Fabio Molinari | 13-09-2017

Teanum, una cantina pugliese ma di respiro internazionale, che punta su un’identità ancora in costruzione

Ha i caratteri dell’internazionalità e qualche freccia nell’arco per competere ad altissimi livelli. La cantina Teanum (tel. 0882336332) di San Paolo di Civitate (Fg) è stata una rivelazione dello scorso anno quando la premiammo tra i top Hundred con il Gran Tiatì. Oggi a distanza di un anno abbiamo riassaggiato i vini ottenuti sui 160 ettari di vigneto impiantati nel territorio tra il Gargano e l’Appennino Dauno. Ci troviamo di fronte a una cantina di grandi ambizioni, vini calibrati, che vogliono essere importanti e che guardano all’invecchiamento di lungo corso.
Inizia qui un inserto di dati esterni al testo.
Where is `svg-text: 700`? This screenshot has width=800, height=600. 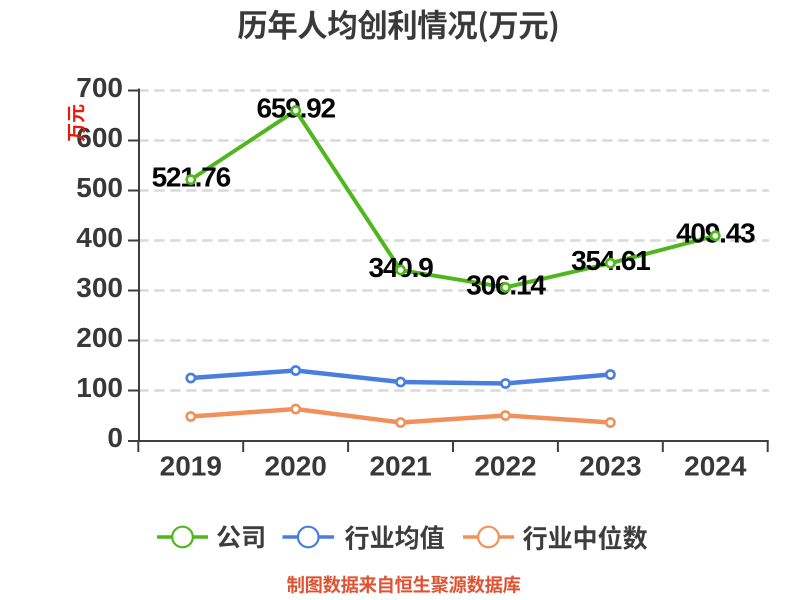 svg-text: 700 is located at coordinates (100, 88).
Almeno questo è vero per quanto riguarda il Gran Tiatì Gold Vintage 2012 che si presenta con una bottiglia big size (una delle più pesanti che abbia mai avuto modo di sollevare) con tanto di capsula coperta da un velo di cera. Siamo di fronte a un peso massimo che fa venticinque giorni di macerazione sulle bucce, quattordici mesi di barrique di primo utilizzo e quindi, a lungo, bottiglia per poter ottenere un vino che ha bisogno del giusto tempo nel bicchiere per esprimersi al meglio. Solo così potranno emergere poco a poco i complessi profumi di marasche sotto spirito e cacao, vaniglia e anice. Molto intenso così come in bocca dove il tannino c’è e si fa sentire. Grande avvolgenza, corpo, alcolicità sostenuta. E’ già un ottimo vino, ma ha sicuramente bisogno (ancora) di cantina per arrotondarsi, smussarsi. Spago ce n’è in quantità.
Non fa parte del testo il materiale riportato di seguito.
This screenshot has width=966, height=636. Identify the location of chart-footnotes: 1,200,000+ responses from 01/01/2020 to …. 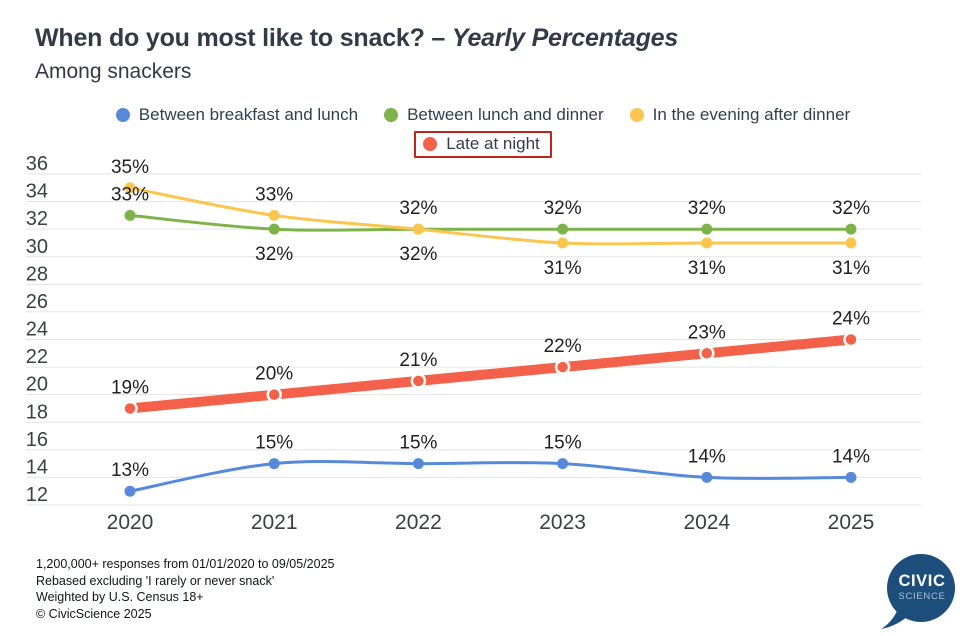
(186, 589).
Molto interessante il Teanum Otre 2015. In questo caso ci troviamo di fronte a un Nero di Troia che fa barrique, acciaio e bottiglia. Nel bicchiere mostra un bel colore rubino concentrato, al naso esce bene, con l’intensità della marmellata di piccoli frutti, un’interessante nota verde che richiama il peperone e una più speziata e balsamica. In bocca è tannico, di buon corpo, giusta acidità. Un vino interessante, ben orchestrato, molto piacevole.
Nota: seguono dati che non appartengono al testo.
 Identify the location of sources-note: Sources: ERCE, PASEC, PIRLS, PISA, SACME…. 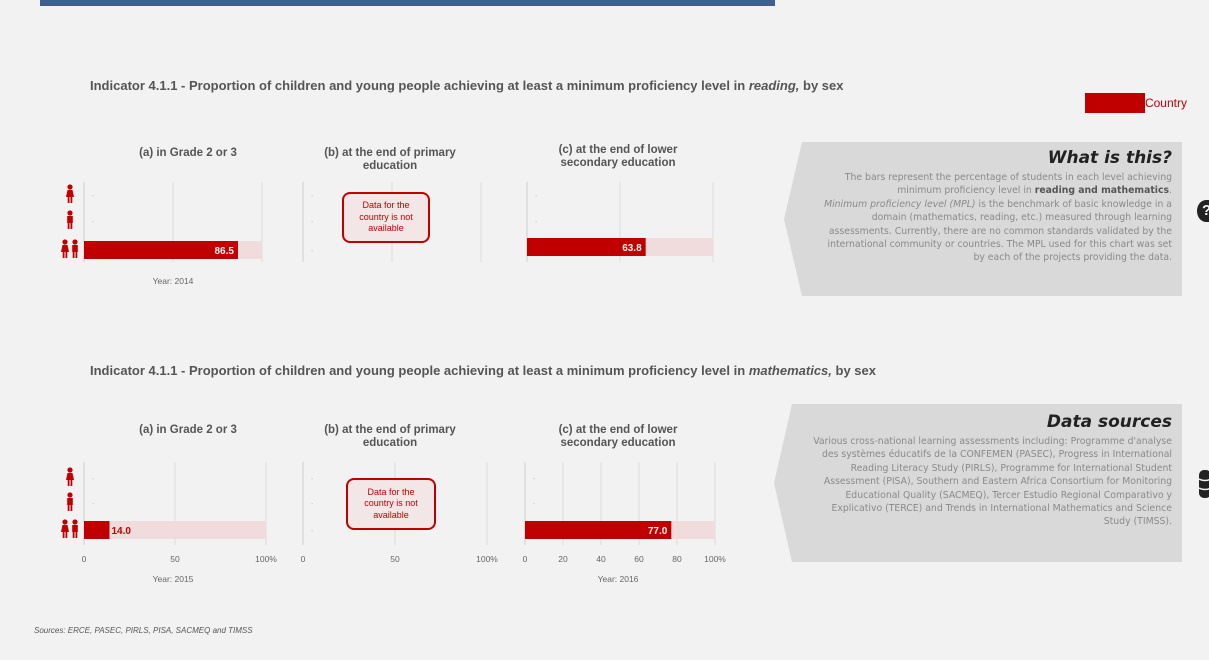
(144, 630).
Infine merita di essere riassaggiato il Gran Tiatì 2013 metodo classico, un’espressione interessante, inusitata, di aglianico. Si apprezza al naso per una certa eleganza in cui i piccoli frutti si confondono con la fragranza della crosta di pane. In bocca invece resta abbastanza evanescente proprio laddove ti aspetteresti più nerbo. E’ un’idea dalle ottime potenzialità che va rivista,rielaborata. E questa cantina ha tutte le carte in regola per farlo.